About this exercise
Return each line of the records holding the string "checkbox".

Collected data:
────────────────

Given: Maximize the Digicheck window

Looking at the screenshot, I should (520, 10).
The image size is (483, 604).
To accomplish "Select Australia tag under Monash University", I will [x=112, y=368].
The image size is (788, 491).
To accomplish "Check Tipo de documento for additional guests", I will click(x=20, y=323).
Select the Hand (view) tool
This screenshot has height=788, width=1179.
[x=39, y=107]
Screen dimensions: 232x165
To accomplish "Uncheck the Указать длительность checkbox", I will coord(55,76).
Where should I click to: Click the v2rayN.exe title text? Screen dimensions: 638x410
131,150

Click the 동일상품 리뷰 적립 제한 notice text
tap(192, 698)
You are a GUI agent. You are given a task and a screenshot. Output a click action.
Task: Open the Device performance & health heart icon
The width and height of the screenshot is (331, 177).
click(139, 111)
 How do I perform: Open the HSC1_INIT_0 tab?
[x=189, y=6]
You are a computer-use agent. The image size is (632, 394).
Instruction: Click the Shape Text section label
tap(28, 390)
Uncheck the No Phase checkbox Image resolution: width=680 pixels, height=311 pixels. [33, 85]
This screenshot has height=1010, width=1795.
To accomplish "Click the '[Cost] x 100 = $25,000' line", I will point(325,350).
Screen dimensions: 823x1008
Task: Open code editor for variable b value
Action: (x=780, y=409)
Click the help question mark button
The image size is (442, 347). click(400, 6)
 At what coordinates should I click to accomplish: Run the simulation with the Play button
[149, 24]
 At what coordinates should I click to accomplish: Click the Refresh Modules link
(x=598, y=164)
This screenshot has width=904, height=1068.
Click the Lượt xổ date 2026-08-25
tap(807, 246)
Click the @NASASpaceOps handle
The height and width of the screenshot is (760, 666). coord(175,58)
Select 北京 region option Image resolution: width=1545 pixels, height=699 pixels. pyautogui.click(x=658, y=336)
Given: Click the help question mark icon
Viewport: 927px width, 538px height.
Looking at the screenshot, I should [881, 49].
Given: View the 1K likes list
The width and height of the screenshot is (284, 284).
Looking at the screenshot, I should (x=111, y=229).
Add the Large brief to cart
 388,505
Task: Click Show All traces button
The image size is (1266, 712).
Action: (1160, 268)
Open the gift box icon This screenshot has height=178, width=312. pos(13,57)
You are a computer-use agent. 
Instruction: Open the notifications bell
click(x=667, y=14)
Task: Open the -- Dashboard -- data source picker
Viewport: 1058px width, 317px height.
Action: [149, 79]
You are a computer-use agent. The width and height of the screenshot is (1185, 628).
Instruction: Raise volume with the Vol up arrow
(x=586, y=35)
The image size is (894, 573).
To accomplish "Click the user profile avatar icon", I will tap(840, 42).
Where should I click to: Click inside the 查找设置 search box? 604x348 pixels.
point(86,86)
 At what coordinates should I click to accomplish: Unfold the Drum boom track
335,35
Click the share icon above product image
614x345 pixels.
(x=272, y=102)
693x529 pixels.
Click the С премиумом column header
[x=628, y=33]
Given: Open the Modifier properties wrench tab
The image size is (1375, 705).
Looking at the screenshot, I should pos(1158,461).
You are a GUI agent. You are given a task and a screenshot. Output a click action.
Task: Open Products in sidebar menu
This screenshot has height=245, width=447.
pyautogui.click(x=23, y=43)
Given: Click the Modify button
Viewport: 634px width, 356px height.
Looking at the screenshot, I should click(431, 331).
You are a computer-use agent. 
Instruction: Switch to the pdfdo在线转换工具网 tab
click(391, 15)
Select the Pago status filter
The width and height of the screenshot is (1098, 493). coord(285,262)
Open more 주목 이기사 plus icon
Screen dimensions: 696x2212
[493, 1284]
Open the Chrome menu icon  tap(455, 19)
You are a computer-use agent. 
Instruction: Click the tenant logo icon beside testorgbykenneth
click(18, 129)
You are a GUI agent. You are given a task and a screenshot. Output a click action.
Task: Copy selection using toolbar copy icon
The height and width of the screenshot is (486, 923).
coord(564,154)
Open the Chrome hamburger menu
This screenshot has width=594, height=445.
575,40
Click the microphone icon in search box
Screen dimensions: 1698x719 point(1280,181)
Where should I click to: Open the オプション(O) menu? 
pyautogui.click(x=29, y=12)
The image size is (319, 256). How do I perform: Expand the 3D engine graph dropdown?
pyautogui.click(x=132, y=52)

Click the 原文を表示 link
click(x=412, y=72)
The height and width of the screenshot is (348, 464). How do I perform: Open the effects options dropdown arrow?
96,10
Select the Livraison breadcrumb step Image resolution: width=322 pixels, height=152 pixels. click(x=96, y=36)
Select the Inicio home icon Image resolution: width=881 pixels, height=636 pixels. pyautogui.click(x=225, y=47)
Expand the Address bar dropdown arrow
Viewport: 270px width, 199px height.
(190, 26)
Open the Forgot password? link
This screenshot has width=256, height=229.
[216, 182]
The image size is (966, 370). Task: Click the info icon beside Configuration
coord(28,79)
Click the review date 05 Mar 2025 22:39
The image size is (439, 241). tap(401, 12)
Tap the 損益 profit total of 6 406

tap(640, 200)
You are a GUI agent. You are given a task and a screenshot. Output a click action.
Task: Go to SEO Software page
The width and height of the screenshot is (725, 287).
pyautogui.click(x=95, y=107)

────────────────

Output
To accomplish "Uncheck the Указать длительность checkbox", I will coord(55,76).
Uncheck the No Phase checkbox Image resolution: width=680 pixels, height=311 pixels. [33, 85]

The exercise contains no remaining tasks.